Существует точка зрения, будто греческое представление о магии в римскую мысль привнесла александрийская поэзия[176]. Ричард Гордон, например, предполагает, что «устойчивое мнение» о магии (то есть негативное, приближающееся к фрэзеровскому определению) сложилось только в эллинистический период и оттуда попало в Рим[177]. Дики убедительно показывает, что понятие магии было привнесено из Греции в Рим в эллинистический период[178]. Однако именно в эпоху Октавиана Августа наблюдается повышенный интерес к магии среди римлян, проявляющийся как в богатой литературной продукции, посвященной этому предмету, так и в применении этого дискурса в качестве формы социального контроля. Начиная с правления Тиберия обвинения в магии, часто в сочетании с другими преступлениями, такими как консультации астрологов, фигурируют в политически мотивированных судебных процессах, заканчивавшихся казнью или изгнанием. Астрологи и маги также были запрещены на Апеннинском полуострове во времена правления Тиберия и Клавдия.

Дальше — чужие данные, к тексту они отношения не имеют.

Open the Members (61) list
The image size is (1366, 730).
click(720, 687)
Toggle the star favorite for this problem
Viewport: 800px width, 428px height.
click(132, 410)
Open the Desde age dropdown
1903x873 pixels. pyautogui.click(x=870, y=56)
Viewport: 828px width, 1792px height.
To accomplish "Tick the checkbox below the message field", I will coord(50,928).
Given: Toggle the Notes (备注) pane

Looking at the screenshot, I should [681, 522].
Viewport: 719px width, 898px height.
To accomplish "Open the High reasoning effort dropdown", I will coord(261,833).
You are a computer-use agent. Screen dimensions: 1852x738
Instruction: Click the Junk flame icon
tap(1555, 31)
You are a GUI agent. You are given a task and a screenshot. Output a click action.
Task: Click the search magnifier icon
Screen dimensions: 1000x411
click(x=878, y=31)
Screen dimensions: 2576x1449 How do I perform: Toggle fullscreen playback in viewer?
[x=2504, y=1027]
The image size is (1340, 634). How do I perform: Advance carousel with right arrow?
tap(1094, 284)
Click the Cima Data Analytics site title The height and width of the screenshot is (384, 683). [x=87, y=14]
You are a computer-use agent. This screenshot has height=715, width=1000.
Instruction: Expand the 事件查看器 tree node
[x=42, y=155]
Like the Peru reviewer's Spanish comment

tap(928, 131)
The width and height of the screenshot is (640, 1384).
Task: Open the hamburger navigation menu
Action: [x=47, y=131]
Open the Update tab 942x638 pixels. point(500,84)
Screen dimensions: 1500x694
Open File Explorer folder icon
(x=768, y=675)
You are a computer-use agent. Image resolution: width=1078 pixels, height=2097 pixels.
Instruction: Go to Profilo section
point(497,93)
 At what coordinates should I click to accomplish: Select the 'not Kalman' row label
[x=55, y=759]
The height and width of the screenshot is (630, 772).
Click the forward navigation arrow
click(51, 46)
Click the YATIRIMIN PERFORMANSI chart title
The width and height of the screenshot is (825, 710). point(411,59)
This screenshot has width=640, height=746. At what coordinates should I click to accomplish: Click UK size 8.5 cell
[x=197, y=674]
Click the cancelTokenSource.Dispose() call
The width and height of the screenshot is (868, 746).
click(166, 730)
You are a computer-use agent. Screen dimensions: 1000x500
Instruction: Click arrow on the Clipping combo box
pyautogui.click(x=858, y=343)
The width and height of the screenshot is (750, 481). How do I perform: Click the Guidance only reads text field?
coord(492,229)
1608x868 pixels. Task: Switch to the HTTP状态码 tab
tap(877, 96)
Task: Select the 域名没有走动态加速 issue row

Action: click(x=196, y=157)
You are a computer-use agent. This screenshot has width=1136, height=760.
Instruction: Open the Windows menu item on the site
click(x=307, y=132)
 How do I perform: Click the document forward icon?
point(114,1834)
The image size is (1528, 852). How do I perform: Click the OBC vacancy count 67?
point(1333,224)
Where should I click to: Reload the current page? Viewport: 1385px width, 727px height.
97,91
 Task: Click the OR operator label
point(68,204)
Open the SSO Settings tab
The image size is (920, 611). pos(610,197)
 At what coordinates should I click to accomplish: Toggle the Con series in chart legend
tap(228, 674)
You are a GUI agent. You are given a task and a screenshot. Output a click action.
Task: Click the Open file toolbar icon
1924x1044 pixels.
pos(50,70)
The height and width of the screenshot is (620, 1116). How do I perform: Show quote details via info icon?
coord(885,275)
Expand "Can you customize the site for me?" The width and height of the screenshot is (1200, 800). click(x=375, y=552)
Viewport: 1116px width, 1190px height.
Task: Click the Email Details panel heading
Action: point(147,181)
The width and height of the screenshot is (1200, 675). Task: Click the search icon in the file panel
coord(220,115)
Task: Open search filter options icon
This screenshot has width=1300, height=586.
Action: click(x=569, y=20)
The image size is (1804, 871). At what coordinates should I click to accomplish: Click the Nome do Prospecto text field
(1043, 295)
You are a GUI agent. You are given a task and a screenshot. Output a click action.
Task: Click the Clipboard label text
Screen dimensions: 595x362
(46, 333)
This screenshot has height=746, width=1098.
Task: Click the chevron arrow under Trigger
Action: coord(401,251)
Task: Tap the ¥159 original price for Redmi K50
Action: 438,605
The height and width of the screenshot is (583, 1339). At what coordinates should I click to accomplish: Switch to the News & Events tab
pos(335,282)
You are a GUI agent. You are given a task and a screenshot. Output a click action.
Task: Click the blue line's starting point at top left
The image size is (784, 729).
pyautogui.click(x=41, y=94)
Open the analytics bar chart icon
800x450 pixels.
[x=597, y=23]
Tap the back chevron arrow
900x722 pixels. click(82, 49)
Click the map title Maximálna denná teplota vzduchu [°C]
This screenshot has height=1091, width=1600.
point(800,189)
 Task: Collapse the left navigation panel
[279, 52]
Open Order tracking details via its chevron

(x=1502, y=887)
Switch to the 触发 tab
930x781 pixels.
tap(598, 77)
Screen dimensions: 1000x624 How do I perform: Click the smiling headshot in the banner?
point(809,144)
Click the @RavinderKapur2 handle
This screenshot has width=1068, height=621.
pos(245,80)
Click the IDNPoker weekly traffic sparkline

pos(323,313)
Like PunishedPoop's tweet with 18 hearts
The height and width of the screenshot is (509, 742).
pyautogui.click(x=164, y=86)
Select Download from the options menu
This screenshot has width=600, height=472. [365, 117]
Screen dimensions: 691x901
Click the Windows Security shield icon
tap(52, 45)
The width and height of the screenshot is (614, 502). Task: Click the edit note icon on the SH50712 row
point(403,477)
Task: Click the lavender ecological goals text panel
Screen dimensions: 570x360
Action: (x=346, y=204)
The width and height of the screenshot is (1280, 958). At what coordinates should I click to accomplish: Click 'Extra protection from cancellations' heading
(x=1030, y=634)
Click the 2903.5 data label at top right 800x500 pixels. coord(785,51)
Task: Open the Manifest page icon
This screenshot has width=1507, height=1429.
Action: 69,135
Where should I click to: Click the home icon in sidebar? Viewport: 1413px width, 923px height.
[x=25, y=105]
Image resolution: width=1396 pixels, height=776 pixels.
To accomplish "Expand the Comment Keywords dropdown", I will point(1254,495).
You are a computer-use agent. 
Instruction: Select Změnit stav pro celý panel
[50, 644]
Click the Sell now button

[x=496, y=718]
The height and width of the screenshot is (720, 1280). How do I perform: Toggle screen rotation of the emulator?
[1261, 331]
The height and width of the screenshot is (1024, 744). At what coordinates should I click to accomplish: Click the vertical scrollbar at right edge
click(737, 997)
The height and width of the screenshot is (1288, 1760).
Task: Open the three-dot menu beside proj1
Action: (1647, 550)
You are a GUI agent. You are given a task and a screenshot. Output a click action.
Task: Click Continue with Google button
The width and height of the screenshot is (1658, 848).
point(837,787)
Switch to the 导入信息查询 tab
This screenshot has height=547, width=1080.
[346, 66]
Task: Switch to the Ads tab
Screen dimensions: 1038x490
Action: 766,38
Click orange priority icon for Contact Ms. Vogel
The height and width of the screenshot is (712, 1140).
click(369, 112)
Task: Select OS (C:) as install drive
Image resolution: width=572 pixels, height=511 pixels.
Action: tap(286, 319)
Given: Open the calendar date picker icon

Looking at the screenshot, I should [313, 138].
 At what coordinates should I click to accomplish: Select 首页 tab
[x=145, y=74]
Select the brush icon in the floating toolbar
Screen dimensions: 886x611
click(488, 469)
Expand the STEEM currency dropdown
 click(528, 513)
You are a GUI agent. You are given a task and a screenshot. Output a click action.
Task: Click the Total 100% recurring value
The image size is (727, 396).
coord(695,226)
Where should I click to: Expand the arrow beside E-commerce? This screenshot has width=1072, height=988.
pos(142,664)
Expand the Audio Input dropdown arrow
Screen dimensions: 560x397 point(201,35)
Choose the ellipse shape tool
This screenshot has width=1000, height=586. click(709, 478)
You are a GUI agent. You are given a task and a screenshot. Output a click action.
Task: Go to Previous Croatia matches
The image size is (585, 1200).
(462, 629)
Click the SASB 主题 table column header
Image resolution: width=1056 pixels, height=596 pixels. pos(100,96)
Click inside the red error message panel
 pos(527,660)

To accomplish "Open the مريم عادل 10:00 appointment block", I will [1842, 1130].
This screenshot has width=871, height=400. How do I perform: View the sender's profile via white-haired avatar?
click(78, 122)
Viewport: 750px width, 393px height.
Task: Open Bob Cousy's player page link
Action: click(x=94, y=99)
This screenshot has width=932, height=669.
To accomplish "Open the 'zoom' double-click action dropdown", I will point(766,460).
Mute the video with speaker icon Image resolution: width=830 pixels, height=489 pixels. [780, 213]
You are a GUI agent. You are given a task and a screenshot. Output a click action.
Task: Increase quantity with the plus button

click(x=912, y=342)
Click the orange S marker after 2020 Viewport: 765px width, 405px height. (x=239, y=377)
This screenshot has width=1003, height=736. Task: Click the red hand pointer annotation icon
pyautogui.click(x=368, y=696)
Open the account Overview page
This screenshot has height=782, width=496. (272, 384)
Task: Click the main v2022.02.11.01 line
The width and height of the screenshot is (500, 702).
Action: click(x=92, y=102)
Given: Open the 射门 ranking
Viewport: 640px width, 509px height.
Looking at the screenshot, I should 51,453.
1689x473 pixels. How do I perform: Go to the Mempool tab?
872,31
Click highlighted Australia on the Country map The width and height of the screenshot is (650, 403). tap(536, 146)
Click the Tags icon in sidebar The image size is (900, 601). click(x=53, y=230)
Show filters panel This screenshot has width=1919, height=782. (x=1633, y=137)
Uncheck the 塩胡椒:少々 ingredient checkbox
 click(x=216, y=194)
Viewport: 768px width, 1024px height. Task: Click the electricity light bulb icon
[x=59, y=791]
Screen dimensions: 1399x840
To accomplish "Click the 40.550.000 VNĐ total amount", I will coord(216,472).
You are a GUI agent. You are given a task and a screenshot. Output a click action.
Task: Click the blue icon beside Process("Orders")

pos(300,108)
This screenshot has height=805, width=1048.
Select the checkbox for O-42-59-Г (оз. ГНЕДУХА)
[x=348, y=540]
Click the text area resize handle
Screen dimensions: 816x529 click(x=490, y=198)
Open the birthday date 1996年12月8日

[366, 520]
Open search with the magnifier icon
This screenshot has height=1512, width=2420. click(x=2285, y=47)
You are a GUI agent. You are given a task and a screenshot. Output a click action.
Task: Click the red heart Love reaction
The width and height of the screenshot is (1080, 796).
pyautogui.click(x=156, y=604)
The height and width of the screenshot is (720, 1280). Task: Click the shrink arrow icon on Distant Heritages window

Ко II веку н. э. понятие магии расширилось до религиозных отклонений и могло преследоваться как maleficia в соответствии с Lex Cornelia de sicariis et veneficiis[179]. В этот период, как отмечает Рамзи Макмаллен, маги стали рассматриваться как угроза для империи, что приводило к периодическим чисткам среди магов и астрологов[180]. Таким образом, магия в римской мысли стала функционировать как универсальное обозначение для широкого спектра ритуальных практик, которые считались опасными или подрывными[181]. Обвинения в магии могли быть выдвинуты против различных групп, включая, например, христиан, которых считали не-римлянами, но которые считали себя практикующими законные формы почитания и утверждали, что не представляют угрозы для общественного блага[182]. Таким образом, обвинения в занятиях магией в Риме отражают социальное положение и восприятие того, кто выдвигает обвинения, и не могут иметь абсолютного или объективного референта.